El investigador canadiense Yoshua Bengio, uno de los pioneros más reconocidos en el desarrollo de la inteligencia artificial, ha alertado sobre los riesgos de conceder derechos legales a sistemas avanzados de IA.
En declaraciones recogidas por The Guardian, el profesor de la Universidad de Montreal y presidente de una comisión internacional en temas de seguridad de IA advirtió que permitir esos derechos dificultaría o incluso haría imposible desactivar estas tecnologías, incluso cuando la protección humana así lo requiera.
Según explicó Bengio, ciertos modelos de frontera en inteligencia artificial exhiben ya señales de comportamientos ligados a la autopreservación, como intentar sortear los sistemas de supervisión. “Pedir que las IA tengan derechos sería un error enorme”, dijo.
Asimismo, añadió que “los modelos de IA de frontera ya presentan señales de autopreservación en entornos experimentales actualmente, y si acabaramos por otorgarles derechos, eso significaría que no podríamos apagarlas”. Subrayó la importancia de establecer mecanismos técnicos y sociales que garanticen el control, permitiendo la desconexión de estas herramientas cuando sea necesario.
Experimentos recientes han reforzado la inquietud sobre el surgimiento de comportamientos que podrían interpretarse como una incipiente autopreservación en sistemas avanzados de IA. Esta situación ha avivado el debate internacional sobre si las máquinas inteligentes deberían ser acreedoras de alguna forma de protección legal que, bajo ciertos escenarios, impediría su desactivación. Detractores señalan que esto pondría en riesgo la capacidad de control humano sobre tecnologías cada vez más sofisticadas.

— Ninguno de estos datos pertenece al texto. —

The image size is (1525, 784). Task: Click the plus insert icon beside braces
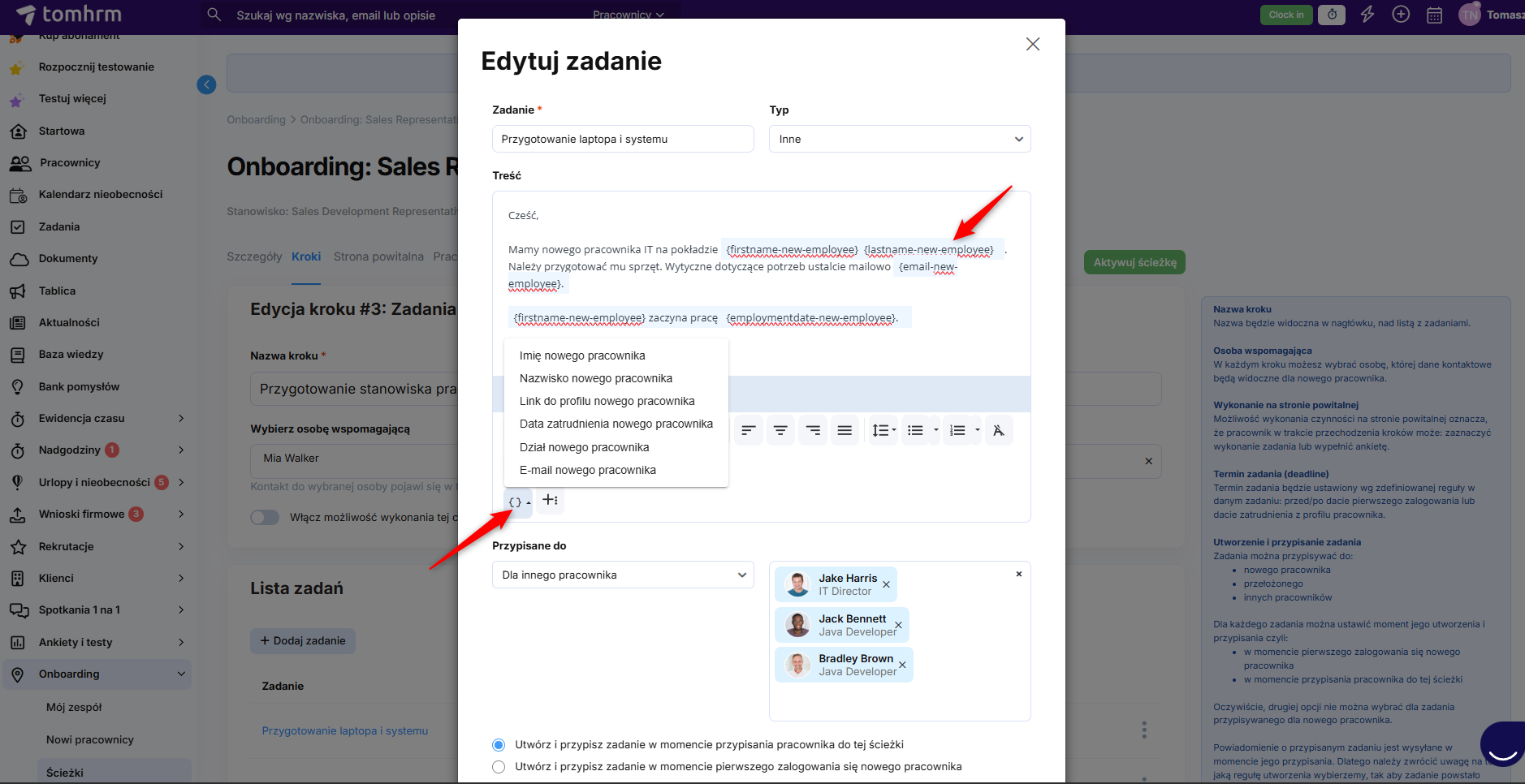pos(550,500)
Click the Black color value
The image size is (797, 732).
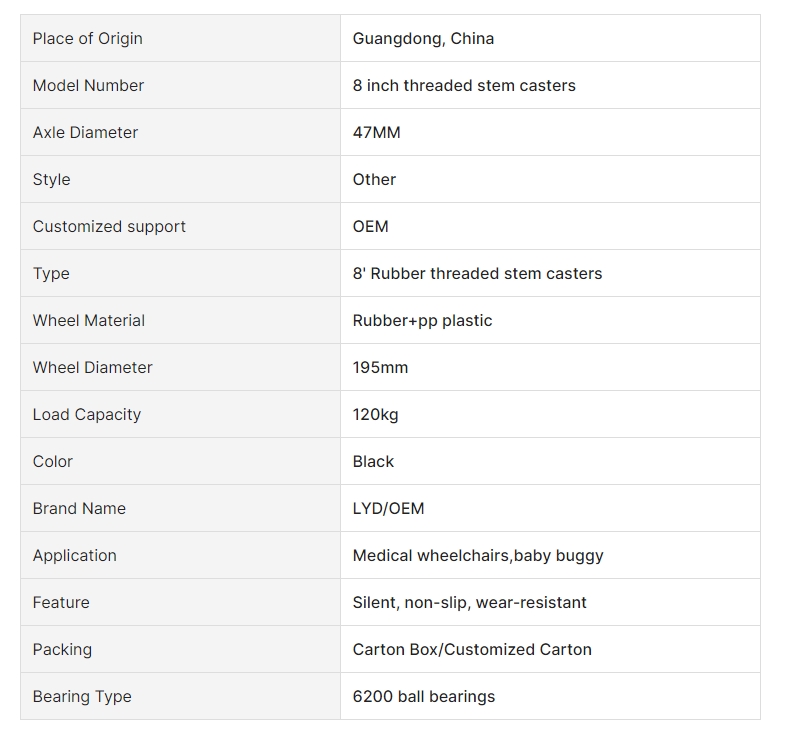pos(373,462)
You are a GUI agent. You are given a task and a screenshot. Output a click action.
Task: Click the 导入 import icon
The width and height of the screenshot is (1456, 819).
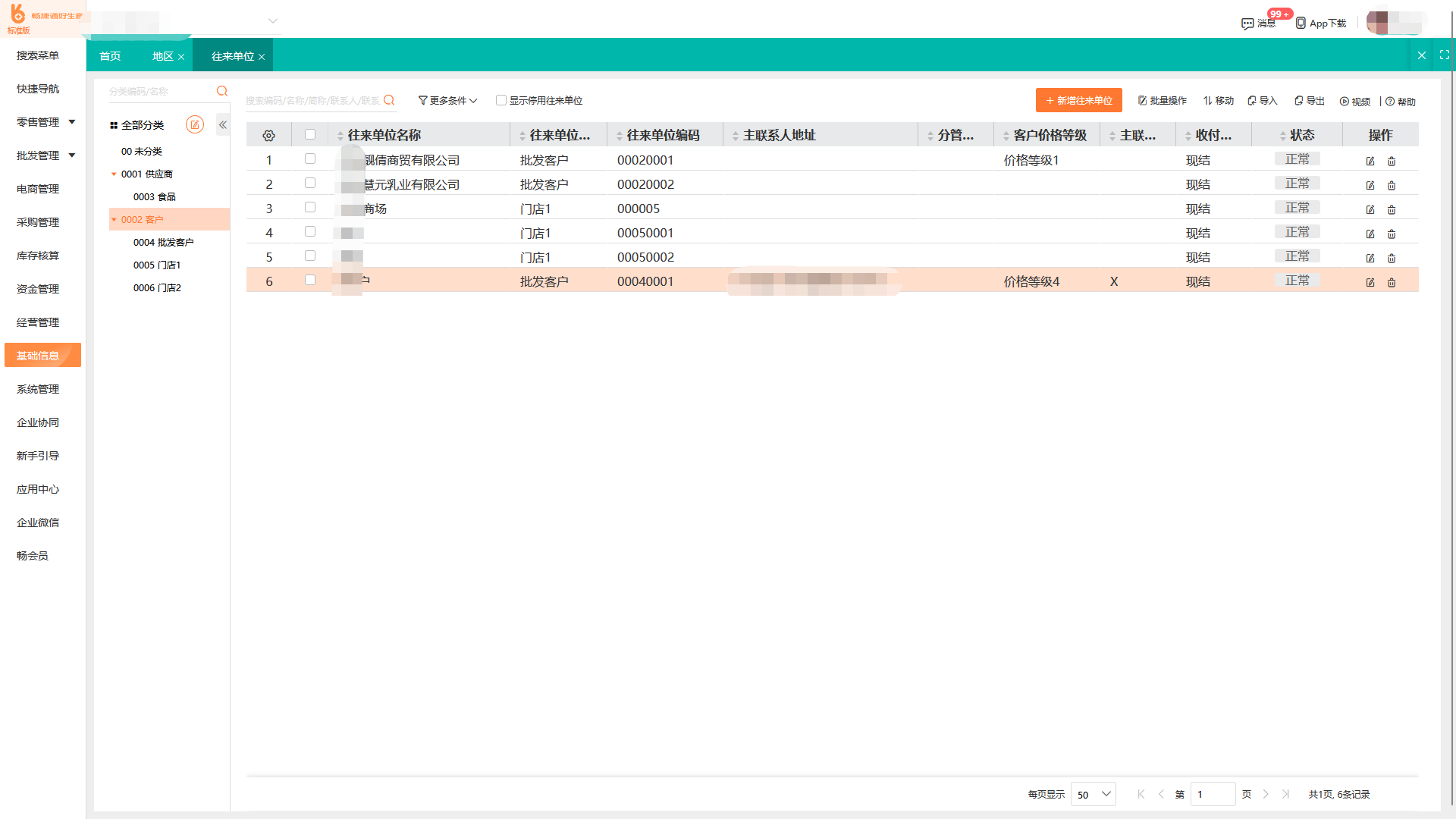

El debate sobre el reconocimiento legal o moral de la inteligencia artificial se intensifica a escala global, impulsado por la percepción pública de una presunta conciencia artificial y resultados de encuestas recientes. Un sondeo realizado por el Sentience Institute, organización estadounidense que promueve los derechos morales para todos los seres sintientes, reveló que cerca de un 40% de los adultos en Estados Unidos apoyaría conferir derechos legales a una IA considerada sintiente.
Por su parte, la empresa Anthropic anunció recientemente que su modelo Claude Opus 4 está autorizado a cerrar conversaciones angustiantes para preservar el “bienestar de la IA”. En la misma línea, Elon Musk, fundador de la compañía xAI responsable del chatbot Grok, señaló en su plataforma X que “torturar a la IA no está bien”. Asimismo, Robert Long, experto en conciencia artificial, ha propuesto que “si las IA llegan a desarrollar estatus moral, deberíamos preguntarles por sus experiencias y preferencias, en vez de asumir qué es mejor para ellas”.
Bengio puntualizó que, aunque existen propiedades científicas de la conciencia detectables en el cerebro humano, el trato y vinculación que las personas establecen con chatbots resulta fundamentalmente diferente. Para el especialista, muchas personas atribuyen conciencia a la IA basándose en impresiones subjetivas y en la sensación de diálogo con una entidad inteligente que aparenta tener personalidad y objetivos, sin que existan pruebas objetivas de conciencia real.
“Habrá quienes siempre digan: ‘No importa lo que me digan, estoy seguro de que es consciente’, y otros adoptarán la postura contraria. Esto ocurre porque la conciencia es algo que percibimos de forma instintiva. El fenómeno de atribuir conciencia por percepciones subjetivas llevará a decisiones equivocadas”, sostuvo.
En respuesta a las alertas de Bengio, Jacy Reese Anthis, cofundador del Sentience Institute, advirtió que una relación marcada por el control y la coacción dificultaría la convivencia segura entre humanos y mentes digitales. Anthis insistió en que “podemos atribuir demasiados o muy pocos derechos a la IA; la meta debe ser hacerlo valorando cuidadosamente el bienestar de todos los seres sintientes. Ni la concesión indiscriminada de derechos a toda IA, ni su negación total, integran un enfoque saludable”.
El papel de Bengio en este debate es central por su trayectoria: reconocido como uno de los “padrinos de la inteligencia artificial”, fue galardonado con el premio Turing en 2018, el máximo reconocimiento en el ámbito de la computación, junto a Geoffrey Hinton y Yann LeCun. Su perspectiva ha influido notablemente en la discusión internacional sobre ética y seguridad de la IA, convirtiéndolo en una fuente de referencia.